Nanak in his time recognised the ordinary surroundings of life which were esteemed by Tom, {censored} n Harry to be the highest good, namely, fame, fortune and the pleasure of the senses; with these three he thought, the mind is so engrossed that it has little power to reflect on "truth". He found Satnam and put it in print SGGSJ - 

As with all things, the shortest distance between a human being and Trurh is a story. I have just the one tailor made for you. It's from Zen  Buddhaism - enjoy.

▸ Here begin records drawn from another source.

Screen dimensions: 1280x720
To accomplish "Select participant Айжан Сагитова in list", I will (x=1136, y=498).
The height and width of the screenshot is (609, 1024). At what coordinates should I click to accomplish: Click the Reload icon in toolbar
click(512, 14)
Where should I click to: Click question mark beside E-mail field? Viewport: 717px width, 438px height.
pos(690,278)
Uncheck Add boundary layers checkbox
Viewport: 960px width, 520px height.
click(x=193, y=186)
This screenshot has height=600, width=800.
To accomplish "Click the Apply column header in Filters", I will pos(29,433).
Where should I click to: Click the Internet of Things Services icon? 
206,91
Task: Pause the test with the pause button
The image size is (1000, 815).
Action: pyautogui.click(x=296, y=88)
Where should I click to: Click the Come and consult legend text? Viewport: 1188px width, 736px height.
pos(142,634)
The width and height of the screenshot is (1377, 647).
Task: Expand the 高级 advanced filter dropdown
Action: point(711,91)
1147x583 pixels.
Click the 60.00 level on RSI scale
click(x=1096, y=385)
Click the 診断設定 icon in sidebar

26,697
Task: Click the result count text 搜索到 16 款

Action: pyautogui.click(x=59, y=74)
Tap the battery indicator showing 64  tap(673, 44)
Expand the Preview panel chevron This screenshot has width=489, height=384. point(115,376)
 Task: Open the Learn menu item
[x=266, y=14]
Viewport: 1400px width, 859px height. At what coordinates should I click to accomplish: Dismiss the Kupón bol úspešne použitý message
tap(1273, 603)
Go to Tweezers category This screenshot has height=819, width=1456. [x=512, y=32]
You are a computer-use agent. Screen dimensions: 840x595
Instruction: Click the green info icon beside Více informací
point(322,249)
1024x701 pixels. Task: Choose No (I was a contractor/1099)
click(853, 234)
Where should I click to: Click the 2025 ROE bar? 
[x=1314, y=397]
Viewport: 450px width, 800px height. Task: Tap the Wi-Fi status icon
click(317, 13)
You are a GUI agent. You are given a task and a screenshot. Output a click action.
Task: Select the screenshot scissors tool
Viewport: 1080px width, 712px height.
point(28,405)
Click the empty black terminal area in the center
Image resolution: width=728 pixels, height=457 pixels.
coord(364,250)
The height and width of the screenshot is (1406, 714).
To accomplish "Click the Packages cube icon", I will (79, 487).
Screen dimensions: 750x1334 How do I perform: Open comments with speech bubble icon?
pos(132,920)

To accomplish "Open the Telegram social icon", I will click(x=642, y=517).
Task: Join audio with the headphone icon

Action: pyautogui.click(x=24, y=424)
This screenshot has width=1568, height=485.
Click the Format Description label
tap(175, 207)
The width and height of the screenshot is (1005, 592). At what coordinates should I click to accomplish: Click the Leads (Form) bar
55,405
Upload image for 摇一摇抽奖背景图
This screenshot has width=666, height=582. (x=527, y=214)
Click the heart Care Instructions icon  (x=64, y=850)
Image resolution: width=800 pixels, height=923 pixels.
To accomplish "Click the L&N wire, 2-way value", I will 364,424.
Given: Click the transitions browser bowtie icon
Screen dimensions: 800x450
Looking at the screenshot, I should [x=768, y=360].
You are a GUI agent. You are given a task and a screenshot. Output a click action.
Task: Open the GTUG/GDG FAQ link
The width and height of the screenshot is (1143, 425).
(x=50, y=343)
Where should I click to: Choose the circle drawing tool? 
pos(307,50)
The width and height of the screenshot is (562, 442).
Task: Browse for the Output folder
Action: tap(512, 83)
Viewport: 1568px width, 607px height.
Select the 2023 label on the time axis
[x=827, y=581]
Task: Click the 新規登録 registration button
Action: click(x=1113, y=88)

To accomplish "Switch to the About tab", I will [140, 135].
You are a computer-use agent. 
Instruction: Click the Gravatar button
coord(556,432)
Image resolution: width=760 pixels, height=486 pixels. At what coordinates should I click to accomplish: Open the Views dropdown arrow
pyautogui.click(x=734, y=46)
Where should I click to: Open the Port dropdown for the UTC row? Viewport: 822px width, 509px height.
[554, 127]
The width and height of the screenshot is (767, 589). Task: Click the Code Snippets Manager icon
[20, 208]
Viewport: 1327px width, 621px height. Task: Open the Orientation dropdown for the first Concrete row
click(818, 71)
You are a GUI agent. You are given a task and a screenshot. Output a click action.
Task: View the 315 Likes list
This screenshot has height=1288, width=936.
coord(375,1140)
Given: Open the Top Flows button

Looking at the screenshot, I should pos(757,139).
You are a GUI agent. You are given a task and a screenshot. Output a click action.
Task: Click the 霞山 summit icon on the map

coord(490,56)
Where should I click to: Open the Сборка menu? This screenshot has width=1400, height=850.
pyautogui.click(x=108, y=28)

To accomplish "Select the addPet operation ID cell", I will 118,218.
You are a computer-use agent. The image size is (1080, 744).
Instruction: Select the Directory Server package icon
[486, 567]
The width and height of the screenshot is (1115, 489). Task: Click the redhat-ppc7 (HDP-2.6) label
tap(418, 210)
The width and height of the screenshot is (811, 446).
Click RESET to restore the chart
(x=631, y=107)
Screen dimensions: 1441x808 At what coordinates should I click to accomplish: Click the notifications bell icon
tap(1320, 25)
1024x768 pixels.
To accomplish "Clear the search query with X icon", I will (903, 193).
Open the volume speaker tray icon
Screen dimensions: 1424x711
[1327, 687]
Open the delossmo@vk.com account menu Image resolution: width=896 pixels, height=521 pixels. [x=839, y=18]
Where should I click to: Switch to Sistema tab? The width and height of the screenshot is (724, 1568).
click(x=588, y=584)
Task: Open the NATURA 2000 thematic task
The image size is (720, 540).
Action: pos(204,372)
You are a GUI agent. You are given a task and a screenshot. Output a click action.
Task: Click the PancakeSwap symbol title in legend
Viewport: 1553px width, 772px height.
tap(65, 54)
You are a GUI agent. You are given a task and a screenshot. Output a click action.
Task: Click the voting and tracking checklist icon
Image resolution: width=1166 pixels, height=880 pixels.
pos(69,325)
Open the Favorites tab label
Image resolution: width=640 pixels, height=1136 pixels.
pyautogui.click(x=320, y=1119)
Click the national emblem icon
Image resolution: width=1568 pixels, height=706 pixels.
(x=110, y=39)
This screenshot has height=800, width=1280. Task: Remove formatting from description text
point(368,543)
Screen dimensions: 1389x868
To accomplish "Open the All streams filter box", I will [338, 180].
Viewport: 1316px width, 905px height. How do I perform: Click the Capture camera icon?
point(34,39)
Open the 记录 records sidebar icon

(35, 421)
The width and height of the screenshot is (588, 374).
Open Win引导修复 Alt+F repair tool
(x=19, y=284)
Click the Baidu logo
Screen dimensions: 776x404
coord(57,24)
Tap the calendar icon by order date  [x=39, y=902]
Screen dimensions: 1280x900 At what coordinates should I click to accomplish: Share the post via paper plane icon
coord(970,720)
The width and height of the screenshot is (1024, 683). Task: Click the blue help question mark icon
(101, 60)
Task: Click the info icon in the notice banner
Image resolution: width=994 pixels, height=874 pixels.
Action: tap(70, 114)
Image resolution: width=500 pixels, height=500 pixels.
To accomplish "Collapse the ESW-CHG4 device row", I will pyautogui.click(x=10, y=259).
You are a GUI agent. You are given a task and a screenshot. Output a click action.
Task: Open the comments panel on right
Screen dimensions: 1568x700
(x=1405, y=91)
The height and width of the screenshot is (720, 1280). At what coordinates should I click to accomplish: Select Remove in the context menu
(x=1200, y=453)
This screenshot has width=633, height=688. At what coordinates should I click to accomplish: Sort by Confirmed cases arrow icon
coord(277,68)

A professor of philosophy went to see a great Master, and he asked about God, and he asked about karma, and he asked about the theory of reincarnation, and he asked many things... questions and questions and questions. And the Master said, ”You are tired, the journey has been long, and I can see you are perspiring, coming uphill on such a hot summer afternoon. It must have been tiring. You wait; there is no hurry. These questions can wait a little. Let me prepare a cup of tea for you. And who knows? – while drinking the tea you may get the answer.”
Now the professor was a little puzzled and became a little suspicious whether it was right to come to this madman. ”How can the questions be answered just by drinking tea?” But now there was no way of going; he had to rest a little. ”And the tea is not going to hurt in any way, so why not drink it and then escape from here?”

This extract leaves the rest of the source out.